[Opening MATERIAL FOR THE TASK section]
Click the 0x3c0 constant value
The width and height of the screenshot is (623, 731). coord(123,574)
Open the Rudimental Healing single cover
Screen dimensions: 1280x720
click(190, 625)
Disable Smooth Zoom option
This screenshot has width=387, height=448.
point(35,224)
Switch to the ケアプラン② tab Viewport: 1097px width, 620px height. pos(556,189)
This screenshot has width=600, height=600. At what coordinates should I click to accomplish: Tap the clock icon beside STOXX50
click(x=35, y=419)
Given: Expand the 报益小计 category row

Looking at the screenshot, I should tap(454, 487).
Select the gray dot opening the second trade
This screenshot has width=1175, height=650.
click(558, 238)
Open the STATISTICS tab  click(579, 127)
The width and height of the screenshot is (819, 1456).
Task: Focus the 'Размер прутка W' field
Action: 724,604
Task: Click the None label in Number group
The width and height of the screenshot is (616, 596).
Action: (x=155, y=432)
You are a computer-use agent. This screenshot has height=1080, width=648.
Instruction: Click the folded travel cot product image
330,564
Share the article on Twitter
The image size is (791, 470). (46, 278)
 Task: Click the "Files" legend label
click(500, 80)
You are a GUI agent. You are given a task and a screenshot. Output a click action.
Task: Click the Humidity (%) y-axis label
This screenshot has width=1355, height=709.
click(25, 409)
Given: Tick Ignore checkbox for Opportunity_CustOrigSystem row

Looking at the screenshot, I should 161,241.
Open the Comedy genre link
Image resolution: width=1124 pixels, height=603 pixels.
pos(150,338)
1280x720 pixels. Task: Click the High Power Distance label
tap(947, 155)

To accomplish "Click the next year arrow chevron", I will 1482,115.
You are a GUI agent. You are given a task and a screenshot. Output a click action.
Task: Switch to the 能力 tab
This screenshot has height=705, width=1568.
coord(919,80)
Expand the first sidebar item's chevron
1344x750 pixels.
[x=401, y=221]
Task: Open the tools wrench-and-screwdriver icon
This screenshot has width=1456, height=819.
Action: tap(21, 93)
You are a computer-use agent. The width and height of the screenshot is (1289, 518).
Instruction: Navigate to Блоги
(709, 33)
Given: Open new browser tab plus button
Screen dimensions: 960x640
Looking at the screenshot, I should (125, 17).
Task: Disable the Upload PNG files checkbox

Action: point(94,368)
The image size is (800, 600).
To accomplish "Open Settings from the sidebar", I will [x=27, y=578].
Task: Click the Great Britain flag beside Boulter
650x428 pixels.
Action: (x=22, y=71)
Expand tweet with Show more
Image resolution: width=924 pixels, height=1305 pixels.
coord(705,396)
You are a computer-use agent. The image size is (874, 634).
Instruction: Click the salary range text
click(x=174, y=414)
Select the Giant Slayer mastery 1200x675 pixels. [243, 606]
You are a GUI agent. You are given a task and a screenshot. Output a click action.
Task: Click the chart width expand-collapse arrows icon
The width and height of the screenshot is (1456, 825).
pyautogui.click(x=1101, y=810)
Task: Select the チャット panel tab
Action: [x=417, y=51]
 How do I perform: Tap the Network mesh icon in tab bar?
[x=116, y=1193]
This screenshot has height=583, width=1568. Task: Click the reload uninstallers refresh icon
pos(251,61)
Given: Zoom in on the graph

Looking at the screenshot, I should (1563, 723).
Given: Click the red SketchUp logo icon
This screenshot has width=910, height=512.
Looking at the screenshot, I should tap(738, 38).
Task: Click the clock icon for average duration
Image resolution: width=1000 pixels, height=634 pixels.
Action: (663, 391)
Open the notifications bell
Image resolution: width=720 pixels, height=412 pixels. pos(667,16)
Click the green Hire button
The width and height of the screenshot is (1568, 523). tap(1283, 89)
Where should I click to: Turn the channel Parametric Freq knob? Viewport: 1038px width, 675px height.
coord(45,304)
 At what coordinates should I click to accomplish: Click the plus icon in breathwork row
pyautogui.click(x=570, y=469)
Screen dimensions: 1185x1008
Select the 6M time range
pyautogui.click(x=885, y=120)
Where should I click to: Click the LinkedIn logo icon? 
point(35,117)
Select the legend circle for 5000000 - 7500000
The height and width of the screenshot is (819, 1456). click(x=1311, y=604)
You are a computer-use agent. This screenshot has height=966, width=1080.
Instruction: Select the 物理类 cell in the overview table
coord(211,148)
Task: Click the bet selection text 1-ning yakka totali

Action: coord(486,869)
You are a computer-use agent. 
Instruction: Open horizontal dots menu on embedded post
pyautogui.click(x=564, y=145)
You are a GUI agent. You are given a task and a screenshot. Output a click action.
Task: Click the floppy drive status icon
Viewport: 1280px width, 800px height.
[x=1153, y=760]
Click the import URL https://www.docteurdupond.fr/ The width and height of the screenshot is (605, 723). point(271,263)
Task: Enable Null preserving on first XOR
[Closing MATERIAL FOR THE TASK section]
TASK DIRECTIONS
Output the material in full, matching it word for word.

RESULT FOR THIS TASK
Click the 0x3c0 constant value
The width and height of the screenshot is (623, 731). coord(123,574)
Open the Rudimental Healing single cover
Screen dimensions: 1280x720
click(190, 625)
Disable Smooth Zoom option
This screenshot has width=387, height=448.
point(35,224)
Switch to the ケアプラン② tab Viewport: 1097px width, 620px height. pos(556,189)
This screenshot has width=600, height=600. At what coordinates should I click to accomplish: Tap the clock icon beside STOXX50
click(x=35, y=419)
Given: Expand the 报益小计 category row

Looking at the screenshot, I should tap(454, 487).
Select the gray dot opening the second trade
This screenshot has width=1175, height=650.
click(558, 238)
Open the STATISTICS tab  click(579, 127)
The width and height of the screenshot is (819, 1456).
Task: Focus the 'Размер прутка W' field
Action: 724,604
Task: Click the None label in Number group
The width and height of the screenshot is (616, 596).
Action: (x=155, y=432)
You are a computer-use agent. This screenshot has height=1080, width=648.
Instruction: Click the folded travel cot product image
330,564
Share the article on Twitter
The image size is (791, 470). (46, 278)
 Task: Click the "Files" legend label
click(500, 80)
You are a GUI agent. You are given a task and a screenshot. Output a click action.
Task: Click the Humidity (%) y-axis label
This screenshot has width=1355, height=709.
click(25, 409)
Given: Tick Ignore checkbox for Opportunity_CustOrigSystem row

Looking at the screenshot, I should 161,241.
Open the Comedy genre link
Image resolution: width=1124 pixels, height=603 pixels.
pos(150,338)
1280x720 pixels. Task: Click the High Power Distance label
tap(947, 155)

To accomplish "Click the next year arrow chevron", I will 1482,115.
You are a GUI agent. You are given a task and a screenshot. Output a click action.
Task: Switch to the 能力 tab
This screenshot has height=705, width=1568.
coord(919,80)
Expand the first sidebar item's chevron
1344x750 pixels.
[x=401, y=221]
Task: Open the tools wrench-and-screwdriver icon
This screenshot has width=1456, height=819.
Action: tap(21, 93)
You are a computer-use agent. The width and height of the screenshot is (1289, 518).
Instruction: Navigate to Блоги
(709, 33)
Given: Open new browser tab plus button
Screen dimensions: 960x640
Looking at the screenshot, I should (125, 17).
Task: Disable the Upload PNG files checkbox

Action: point(94,368)
The image size is (800, 600).
To accomplish "Open Settings from the sidebar", I will [x=27, y=578].
Task: Click the Great Britain flag beside Boulter
650x428 pixels.
Action: (x=22, y=71)
Expand tweet with Show more
Image resolution: width=924 pixels, height=1305 pixels.
coord(705,396)
You are a computer-use agent. The image size is (874, 634).
Instruction: Click the salary range text
click(x=174, y=414)
Select the Giant Slayer mastery 1200x675 pixels. [243, 606]
You are a GUI agent. You are given a task and a screenshot. Output a click action.
Task: Click the chart width expand-collapse arrows icon
The width and height of the screenshot is (1456, 825).
pyautogui.click(x=1101, y=810)
Task: Select the チャット panel tab
Action: [x=417, y=51]
 How do I perform: Tap the Network mesh icon in tab bar?
[x=116, y=1193]
This screenshot has height=583, width=1568. Task: Click the reload uninstallers refresh icon
pos(251,61)
Given: Zoom in on the graph

Looking at the screenshot, I should (1563, 723).
Given: Click the red SketchUp logo icon
This screenshot has width=910, height=512.
Looking at the screenshot, I should tap(738, 38).
Task: Click the clock icon for average duration
Image resolution: width=1000 pixels, height=634 pixels.
Action: (663, 391)
Open the notifications bell
Image resolution: width=720 pixels, height=412 pixels. pos(667,16)
Click the green Hire button
The width and height of the screenshot is (1568, 523). tap(1283, 89)
Where should I click to: Turn the channel Parametric Freq knob? Viewport: 1038px width, 675px height.
coord(45,304)
 At what coordinates should I click to accomplish: Click the plus icon in breathwork row
pyautogui.click(x=570, y=469)
Screen dimensions: 1185x1008
Select the 6M time range
pyautogui.click(x=885, y=120)
Where should I click to: Click the LinkedIn logo icon? 
point(35,117)
Select the legend circle for 5000000 - 7500000
The height and width of the screenshot is (819, 1456). click(x=1311, y=604)
You are a computer-use agent. This screenshot has height=966, width=1080.
Instruction: Select the 物理类 cell in the overview table
coord(211,148)
Task: Click the bet selection text 1-ning yakka totali

Action: coord(486,869)
You are a computer-use agent. 
Instruction: Open horizontal dots menu on embedded post
pyautogui.click(x=564, y=145)
You are a GUI agent. You are given a task and a screenshot. Output a click action.
Task: Click the floppy drive status icon
Viewport: 1280px width, 800px height.
[x=1153, y=760]
Click the import URL https://www.docteurdupond.fr/ The width and height of the screenshot is (605, 723). point(271,263)
Task: Enable Null preserving on first XOR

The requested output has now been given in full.